# Eclipse hand plane



## PAchemist (Jun 17, 2015)

I recently bought a hand plane at an estate sale. Probably a No. 5C. The only markings on it are "Eclipse" stamped on the iron. I haven't looked under the frog yet to see if there's anything there.




























To me the most interesting aspect of it are the "squared off" sides of the plane bed, different from a usual hand plane, more like a plane I found on the Wood River site.










Anyone have any experience with this type of plane design?


----------



## Marn64 (Apr 1, 2016)

Try cleaning it off and disassembling it and looking for any other markings, the squared off sides remind me of a stanley Bedrock more than anything. I am unsure if eclipse ever made a plane with squared off cheeks, so I can't say for sure if this is a stanley with a replaced blade or if it is some knock off.


----------



## PAchemist (Jun 17, 2015)

The only markings are a "76" cast into the frog, which fits very snugly into a channel machined in the bed.


----------



## donwilwol (May 16, 2011)

I'm pretty sure you have a Vaughan & Bushnell plane. I would guess the blade is a replacement. They are great planes.

Edit: eclipse were sold by Montgomery Ward's. I think they were all basically a Defiance made Stanley. I don't beleive Wards sold any V&B.


----------



## JayT (May 6, 2012)

Yep, I agree with Don, you have a V&B 905 with incorrect iron and lever cap.
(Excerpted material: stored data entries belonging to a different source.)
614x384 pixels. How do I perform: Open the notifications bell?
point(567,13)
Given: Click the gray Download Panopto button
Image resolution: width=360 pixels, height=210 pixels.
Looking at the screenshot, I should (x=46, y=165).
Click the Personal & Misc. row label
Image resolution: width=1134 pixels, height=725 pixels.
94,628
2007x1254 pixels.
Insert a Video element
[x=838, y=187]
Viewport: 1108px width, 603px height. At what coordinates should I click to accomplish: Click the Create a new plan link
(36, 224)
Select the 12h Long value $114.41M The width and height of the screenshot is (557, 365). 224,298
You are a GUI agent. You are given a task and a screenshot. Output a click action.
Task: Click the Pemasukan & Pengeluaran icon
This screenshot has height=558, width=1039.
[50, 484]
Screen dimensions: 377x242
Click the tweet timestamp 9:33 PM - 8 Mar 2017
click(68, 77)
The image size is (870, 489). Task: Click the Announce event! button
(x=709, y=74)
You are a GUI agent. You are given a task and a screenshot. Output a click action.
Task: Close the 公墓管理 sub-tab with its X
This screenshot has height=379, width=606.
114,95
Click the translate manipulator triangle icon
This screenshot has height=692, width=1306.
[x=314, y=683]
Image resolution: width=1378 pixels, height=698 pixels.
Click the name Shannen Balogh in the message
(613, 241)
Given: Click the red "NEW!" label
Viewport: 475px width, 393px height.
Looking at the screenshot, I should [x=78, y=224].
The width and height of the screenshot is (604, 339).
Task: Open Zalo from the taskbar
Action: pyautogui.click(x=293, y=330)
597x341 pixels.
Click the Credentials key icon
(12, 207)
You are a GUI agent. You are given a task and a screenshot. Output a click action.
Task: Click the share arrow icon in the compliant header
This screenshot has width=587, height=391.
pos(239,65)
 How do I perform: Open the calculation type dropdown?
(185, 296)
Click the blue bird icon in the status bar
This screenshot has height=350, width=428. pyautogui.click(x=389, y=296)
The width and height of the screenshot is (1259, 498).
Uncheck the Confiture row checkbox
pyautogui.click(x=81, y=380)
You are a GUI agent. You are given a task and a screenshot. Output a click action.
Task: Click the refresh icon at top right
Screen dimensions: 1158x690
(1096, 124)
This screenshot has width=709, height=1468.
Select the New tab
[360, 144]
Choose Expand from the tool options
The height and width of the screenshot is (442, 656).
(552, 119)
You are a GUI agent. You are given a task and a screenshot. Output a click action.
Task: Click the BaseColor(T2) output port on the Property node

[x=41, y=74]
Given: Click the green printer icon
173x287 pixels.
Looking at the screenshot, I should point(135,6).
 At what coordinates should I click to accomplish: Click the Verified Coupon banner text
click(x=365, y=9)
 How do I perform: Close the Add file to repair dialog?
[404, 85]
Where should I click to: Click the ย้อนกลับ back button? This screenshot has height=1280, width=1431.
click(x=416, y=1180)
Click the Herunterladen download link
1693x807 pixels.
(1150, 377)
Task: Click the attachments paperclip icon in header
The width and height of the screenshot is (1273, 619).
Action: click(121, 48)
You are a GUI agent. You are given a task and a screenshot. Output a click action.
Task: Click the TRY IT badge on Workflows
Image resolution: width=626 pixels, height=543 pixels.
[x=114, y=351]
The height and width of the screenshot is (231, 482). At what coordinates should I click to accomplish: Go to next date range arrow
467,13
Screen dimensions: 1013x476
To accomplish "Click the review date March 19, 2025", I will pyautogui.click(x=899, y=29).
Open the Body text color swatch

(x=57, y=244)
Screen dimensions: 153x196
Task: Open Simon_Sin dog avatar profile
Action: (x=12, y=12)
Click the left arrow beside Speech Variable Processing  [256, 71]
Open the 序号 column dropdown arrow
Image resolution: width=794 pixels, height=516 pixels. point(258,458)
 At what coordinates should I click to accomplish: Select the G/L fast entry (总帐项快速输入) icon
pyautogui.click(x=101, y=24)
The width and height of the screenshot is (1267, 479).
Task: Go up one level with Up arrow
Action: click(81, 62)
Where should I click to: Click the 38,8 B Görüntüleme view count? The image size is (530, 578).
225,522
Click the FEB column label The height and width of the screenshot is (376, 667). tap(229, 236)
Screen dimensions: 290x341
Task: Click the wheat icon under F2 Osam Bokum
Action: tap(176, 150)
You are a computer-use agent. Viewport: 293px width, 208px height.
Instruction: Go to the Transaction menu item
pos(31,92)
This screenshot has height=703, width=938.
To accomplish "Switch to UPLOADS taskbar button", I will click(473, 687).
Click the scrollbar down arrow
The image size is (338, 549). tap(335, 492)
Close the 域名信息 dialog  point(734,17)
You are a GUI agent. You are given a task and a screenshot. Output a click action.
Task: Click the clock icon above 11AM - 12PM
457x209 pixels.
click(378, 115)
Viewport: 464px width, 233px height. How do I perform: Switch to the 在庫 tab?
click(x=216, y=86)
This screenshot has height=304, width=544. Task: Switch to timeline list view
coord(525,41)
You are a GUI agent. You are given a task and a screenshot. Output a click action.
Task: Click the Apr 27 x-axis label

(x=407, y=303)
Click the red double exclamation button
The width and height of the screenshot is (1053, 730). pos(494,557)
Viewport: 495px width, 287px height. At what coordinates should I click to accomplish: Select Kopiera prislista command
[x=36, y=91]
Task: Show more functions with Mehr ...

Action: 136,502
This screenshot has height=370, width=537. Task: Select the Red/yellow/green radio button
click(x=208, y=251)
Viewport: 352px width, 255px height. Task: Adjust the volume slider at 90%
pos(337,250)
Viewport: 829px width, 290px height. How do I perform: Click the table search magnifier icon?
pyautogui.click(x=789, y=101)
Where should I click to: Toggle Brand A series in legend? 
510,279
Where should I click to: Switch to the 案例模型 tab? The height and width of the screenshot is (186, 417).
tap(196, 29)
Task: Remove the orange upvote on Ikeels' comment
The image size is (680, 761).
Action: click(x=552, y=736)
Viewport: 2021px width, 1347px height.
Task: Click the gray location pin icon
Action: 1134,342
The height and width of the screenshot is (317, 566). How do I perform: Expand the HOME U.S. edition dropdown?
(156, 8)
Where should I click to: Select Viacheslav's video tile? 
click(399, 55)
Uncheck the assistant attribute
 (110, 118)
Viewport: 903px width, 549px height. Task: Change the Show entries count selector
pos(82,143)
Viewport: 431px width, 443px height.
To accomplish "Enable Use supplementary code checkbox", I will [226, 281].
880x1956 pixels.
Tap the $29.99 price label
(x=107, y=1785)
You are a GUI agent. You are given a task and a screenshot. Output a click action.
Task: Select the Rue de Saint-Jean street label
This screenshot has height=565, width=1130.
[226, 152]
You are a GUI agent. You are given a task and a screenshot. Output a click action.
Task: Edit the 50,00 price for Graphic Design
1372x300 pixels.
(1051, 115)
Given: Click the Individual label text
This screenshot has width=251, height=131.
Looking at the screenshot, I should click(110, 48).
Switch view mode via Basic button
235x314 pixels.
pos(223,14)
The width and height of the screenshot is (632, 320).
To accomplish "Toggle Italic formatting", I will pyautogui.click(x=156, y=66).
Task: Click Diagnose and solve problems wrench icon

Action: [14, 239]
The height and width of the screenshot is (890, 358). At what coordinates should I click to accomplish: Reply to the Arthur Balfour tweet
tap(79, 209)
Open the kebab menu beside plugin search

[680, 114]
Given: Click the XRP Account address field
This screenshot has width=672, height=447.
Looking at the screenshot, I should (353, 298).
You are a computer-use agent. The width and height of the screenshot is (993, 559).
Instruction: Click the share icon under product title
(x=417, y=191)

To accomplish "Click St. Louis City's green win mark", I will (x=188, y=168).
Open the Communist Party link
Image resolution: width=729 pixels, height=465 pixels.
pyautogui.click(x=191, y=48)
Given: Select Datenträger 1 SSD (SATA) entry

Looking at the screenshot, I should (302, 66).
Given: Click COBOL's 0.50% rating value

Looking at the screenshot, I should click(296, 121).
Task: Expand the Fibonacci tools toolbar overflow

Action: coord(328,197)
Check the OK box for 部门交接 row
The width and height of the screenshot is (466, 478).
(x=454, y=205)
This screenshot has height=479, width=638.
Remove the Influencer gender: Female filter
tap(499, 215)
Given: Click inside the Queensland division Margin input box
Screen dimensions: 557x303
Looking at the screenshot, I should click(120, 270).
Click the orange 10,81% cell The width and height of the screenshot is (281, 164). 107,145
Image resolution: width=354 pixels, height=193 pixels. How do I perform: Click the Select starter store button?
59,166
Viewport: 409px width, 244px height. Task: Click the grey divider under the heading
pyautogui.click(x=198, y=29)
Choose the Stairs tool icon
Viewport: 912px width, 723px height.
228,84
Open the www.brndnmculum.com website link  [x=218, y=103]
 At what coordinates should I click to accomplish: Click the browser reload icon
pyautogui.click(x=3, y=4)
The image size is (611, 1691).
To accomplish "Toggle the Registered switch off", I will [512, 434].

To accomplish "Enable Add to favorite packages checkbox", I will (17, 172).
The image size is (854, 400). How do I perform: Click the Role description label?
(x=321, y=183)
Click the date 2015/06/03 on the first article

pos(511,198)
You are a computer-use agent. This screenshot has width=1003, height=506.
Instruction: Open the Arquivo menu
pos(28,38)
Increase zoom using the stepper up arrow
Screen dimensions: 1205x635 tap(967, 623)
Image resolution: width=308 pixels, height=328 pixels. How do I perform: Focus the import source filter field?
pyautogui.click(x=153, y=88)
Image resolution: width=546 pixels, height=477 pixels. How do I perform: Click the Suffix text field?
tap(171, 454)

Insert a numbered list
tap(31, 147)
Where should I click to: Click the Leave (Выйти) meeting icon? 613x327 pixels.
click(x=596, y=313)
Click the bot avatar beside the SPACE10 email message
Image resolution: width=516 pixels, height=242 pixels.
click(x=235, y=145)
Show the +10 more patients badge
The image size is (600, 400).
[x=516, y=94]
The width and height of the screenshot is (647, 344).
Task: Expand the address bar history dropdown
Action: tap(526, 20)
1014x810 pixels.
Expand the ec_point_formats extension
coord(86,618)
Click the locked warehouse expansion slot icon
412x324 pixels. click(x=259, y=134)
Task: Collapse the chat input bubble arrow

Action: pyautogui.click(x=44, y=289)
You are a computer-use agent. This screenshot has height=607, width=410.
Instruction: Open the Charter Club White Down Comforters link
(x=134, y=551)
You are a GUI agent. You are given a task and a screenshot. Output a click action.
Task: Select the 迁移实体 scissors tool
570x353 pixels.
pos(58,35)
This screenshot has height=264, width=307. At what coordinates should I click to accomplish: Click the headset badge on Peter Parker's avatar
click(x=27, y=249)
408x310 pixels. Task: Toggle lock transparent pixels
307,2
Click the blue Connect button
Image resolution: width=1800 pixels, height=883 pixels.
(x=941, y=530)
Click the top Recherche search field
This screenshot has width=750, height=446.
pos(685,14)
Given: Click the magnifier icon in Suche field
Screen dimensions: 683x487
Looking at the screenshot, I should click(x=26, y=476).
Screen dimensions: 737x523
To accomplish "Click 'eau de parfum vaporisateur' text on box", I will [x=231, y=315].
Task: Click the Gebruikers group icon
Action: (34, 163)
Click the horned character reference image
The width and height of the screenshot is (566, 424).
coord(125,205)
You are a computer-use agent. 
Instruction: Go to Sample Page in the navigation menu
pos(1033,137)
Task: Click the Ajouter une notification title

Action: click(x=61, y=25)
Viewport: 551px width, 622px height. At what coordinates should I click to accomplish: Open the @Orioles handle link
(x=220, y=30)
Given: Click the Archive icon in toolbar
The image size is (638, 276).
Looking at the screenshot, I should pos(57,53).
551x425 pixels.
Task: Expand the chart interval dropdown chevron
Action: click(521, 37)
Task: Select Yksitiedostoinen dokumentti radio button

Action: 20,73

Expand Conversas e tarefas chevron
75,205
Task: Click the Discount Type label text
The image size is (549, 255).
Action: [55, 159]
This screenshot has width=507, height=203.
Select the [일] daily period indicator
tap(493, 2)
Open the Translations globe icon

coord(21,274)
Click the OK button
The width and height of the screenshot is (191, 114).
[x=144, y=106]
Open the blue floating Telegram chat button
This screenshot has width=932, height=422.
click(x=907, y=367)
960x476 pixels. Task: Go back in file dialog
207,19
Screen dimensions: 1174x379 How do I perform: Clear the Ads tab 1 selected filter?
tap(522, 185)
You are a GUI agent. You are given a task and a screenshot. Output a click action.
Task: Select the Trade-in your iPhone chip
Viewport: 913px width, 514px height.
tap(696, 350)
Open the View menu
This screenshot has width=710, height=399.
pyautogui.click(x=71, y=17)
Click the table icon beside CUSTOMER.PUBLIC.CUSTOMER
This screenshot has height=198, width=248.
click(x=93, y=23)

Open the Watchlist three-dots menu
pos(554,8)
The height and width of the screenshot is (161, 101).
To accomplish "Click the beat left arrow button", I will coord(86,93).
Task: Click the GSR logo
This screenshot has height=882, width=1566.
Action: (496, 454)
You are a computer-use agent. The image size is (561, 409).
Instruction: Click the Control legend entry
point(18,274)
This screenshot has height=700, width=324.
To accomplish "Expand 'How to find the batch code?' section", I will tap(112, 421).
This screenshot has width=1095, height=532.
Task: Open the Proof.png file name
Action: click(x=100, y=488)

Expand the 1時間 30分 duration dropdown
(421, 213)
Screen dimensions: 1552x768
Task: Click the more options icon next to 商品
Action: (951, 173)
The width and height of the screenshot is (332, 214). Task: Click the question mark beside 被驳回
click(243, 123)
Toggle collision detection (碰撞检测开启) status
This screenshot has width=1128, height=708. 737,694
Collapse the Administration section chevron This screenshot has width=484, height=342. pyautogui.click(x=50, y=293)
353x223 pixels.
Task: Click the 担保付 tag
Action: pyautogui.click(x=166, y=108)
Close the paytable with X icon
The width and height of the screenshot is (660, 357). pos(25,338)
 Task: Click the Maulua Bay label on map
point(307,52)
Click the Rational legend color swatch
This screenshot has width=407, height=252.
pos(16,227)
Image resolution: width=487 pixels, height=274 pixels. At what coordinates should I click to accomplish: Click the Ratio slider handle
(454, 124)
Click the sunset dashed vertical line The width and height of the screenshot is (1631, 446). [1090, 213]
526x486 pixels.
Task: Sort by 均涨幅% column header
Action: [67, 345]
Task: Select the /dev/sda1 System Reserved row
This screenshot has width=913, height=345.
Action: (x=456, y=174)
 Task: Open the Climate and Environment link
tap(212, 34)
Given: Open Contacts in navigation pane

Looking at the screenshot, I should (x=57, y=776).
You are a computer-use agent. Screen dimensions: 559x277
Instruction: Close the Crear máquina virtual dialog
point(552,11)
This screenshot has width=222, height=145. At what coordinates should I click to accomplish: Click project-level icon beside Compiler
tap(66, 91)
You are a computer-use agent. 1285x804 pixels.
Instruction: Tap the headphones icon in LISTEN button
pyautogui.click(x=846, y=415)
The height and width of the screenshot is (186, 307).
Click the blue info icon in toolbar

If you clean off the toe, it will have "Drop Forged" in front of the knob. The 900 series have drop forged steel bodies instead of cast iron. The gray japanning on the body is also characteristic of those models. I've never seen that color on any other planes. It's weird to me that they did the gray body with a black japanned frog, but that's the way they were.


----------



## PAchemist (Jun 17, 2015)

Thanks guys. It definitely has gray japanning on the body and black japanning on the frog. I don't see anything on the toe in front of the knob. But it also looks like the toe was repainted with some kind of reddish paint.


----------



## JayT (May 6, 2012)

Hmm, you can see where it should have been. Don't know why it's not there. Almost looks like someone ground off the lettering for som reason. I just finished working over a 905 today. You can look at it for comparison

http://lumberjocks.com/replies/3006834


----------



## PAchemist (Jun 17, 2015)

After clean up you can see the "DROP FORGED" was definitely ground off. But looking closely the "D" still remains somewhat.


----------



## donwilwol (May 16, 2011)

That's an odd modification.


----------